**Given request**
Reproduce the listing below word for word, with no changes.

— BEGIN Data for the task —

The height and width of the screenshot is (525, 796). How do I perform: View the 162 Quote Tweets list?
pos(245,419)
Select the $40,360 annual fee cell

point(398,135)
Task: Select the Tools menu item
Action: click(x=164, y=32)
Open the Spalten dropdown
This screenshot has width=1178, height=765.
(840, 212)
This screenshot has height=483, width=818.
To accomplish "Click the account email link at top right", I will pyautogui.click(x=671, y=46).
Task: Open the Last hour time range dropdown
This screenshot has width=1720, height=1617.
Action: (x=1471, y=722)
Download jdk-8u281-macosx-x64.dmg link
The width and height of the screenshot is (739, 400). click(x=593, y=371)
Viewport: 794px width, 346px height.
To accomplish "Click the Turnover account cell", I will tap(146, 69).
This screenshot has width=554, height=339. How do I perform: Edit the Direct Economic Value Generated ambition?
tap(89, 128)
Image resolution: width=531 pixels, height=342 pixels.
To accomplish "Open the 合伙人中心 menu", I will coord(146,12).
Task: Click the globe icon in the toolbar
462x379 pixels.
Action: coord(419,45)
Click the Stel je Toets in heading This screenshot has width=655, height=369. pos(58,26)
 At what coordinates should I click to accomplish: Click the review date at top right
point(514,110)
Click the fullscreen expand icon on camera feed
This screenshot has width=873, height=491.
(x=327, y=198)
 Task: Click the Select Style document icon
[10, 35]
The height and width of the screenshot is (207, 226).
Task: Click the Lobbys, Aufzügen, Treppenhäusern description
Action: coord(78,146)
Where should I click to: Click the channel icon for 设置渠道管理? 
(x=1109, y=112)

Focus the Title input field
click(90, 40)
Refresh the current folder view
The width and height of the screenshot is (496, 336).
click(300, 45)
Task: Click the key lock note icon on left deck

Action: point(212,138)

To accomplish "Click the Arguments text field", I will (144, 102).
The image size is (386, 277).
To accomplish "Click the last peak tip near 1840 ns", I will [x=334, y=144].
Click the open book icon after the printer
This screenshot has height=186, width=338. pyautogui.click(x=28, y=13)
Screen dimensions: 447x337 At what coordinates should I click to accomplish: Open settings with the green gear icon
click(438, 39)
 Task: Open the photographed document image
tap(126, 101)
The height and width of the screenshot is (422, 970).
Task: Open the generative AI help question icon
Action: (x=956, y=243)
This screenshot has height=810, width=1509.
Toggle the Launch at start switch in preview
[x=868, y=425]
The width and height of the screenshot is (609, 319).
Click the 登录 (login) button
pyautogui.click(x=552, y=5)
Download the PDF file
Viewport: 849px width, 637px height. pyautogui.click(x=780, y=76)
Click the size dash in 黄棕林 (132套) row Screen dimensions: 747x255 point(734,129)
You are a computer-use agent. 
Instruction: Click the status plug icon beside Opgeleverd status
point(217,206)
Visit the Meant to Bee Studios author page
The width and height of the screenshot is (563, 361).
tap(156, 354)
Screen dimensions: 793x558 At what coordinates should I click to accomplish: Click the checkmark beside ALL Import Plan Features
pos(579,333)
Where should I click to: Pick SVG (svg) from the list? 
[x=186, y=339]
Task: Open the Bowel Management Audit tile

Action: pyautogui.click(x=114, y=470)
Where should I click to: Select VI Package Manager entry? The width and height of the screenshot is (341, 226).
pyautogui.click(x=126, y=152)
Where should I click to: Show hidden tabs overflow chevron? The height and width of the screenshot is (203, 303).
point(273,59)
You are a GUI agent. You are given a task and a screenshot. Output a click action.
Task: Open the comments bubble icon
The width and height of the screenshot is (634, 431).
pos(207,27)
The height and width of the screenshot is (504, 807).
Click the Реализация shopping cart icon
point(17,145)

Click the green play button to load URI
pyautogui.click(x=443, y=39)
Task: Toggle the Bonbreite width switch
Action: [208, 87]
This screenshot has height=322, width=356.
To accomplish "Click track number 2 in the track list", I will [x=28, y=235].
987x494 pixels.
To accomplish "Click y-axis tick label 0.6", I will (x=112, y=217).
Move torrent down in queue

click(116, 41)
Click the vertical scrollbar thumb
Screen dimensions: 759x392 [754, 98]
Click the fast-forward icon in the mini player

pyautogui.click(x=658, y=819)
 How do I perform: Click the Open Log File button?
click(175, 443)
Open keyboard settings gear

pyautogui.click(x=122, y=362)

— END Data for the task —

**The reply**
The height and width of the screenshot is (525, 796). How do I perform: View the 162 Quote Tweets list?
pos(245,419)
Select the $40,360 annual fee cell

point(398,135)
Task: Select the Tools menu item
Action: click(x=164, y=32)
Open the Spalten dropdown
This screenshot has width=1178, height=765.
(840, 212)
This screenshot has height=483, width=818.
To accomplish "Click the account email link at top right", I will pyautogui.click(x=671, y=46).
Task: Open the Last hour time range dropdown
This screenshot has width=1720, height=1617.
Action: (x=1471, y=722)
Download jdk-8u281-macosx-x64.dmg link
The width and height of the screenshot is (739, 400). click(x=593, y=371)
Viewport: 794px width, 346px height.
To accomplish "Click the Turnover account cell", I will tap(146, 69).
This screenshot has width=554, height=339. How do I perform: Edit the Direct Economic Value Generated ambition?
tap(89, 128)
Image resolution: width=531 pixels, height=342 pixels.
To accomplish "Open the 合伙人中心 menu", I will coord(146,12).
Task: Click the globe icon in the toolbar
462x379 pixels.
Action: coord(419,45)
Click the Stel je Toets in heading This screenshot has width=655, height=369. pos(58,26)
 At what coordinates should I click to accomplish: Click the review date at top right
point(514,110)
Click the fullscreen expand icon on camera feed
This screenshot has width=873, height=491.
(x=327, y=198)
 Task: Click the Select Style document icon
[10, 35]
The height and width of the screenshot is (207, 226).
Task: Click the Lobbys, Aufzügen, Treppenhäusern description
Action: coord(78,146)
Where should I click to: Click the channel icon for 设置渠道管理? 
(x=1109, y=112)

Focus the Title input field
click(90, 40)
Refresh the current folder view
The width and height of the screenshot is (496, 336).
click(300, 45)
Task: Click the key lock note icon on left deck

Action: point(212,138)

To accomplish "Click the Arguments text field", I will (144, 102).
The image size is (386, 277).
To accomplish "Click the last peak tip near 1840 ns", I will [x=334, y=144].
Click the open book icon after the printer
This screenshot has height=186, width=338. pyautogui.click(x=28, y=13)
Screen dimensions: 447x337 At what coordinates should I click to accomplish: Open settings with the green gear icon
click(438, 39)
 Task: Open the photographed document image
tap(126, 101)
The height and width of the screenshot is (422, 970).
Task: Open the generative AI help question icon
Action: (x=956, y=243)
This screenshot has height=810, width=1509.
Toggle the Launch at start switch in preview
[x=868, y=425]
The width and height of the screenshot is (609, 319).
Click the 登录 (login) button
pyautogui.click(x=552, y=5)
Download the PDF file
Viewport: 849px width, 637px height. pyautogui.click(x=780, y=76)
Click the size dash in 黄棕林 (132套) row Screen dimensions: 747x255 point(734,129)
You are a computer-use agent. 
Instruction: Click the status plug icon beside Opgeleverd status
point(217,206)
Visit the Meant to Bee Studios author page
The width and height of the screenshot is (563, 361).
tap(156, 354)
Screen dimensions: 793x558 At what coordinates should I click to accomplish: Click the checkmark beside ALL Import Plan Features
pos(579,333)
Where should I click to: Pick SVG (svg) from the list? 
[x=186, y=339]
Task: Open the Bowel Management Audit tile

Action: pyautogui.click(x=114, y=470)
Where should I click to: Select VI Package Manager entry? The width and height of the screenshot is (341, 226).
pyautogui.click(x=126, y=152)
Where should I click to: Show hidden tabs overflow chevron? The height and width of the screenshot is (203, 303).
point(273,59)
You are a GUI agent. You are given a task and a screenshot. Output a click action.
Task: Open the comments bubble icon
The width and height of the screenshot is (634, 431).
pos(207,27)
The height and width of the screenshot is (504, 807).
Click the Реализация shopping cart icon
point(17,145)

Click the green play button to load URI
pyautogui.click(x=443, y=39)
Task: Toggle the Bonbreite width switch
Action: [208, 87]
This screenshot has height=322, width=356.
To accomplish "Click track number 2 in the track list", I will [x=28, y=235].
987x494 pixels.
To accomplish "Click y-axis tick label 0.6", I will (x=112, y=217).
Move torrent down in queue

click(116, 41)
Click the vertical scrollbar thumb
Screen dimensions: 759x392 [754, 98]
Click the fast-forward icon in the mini player

pyautogui.click(x=658, y=819)
 How do I perform: Click the Open Log File button?
click(175, 443)
Open keyboard settings gear

pyautogui.click(x=122, y=362)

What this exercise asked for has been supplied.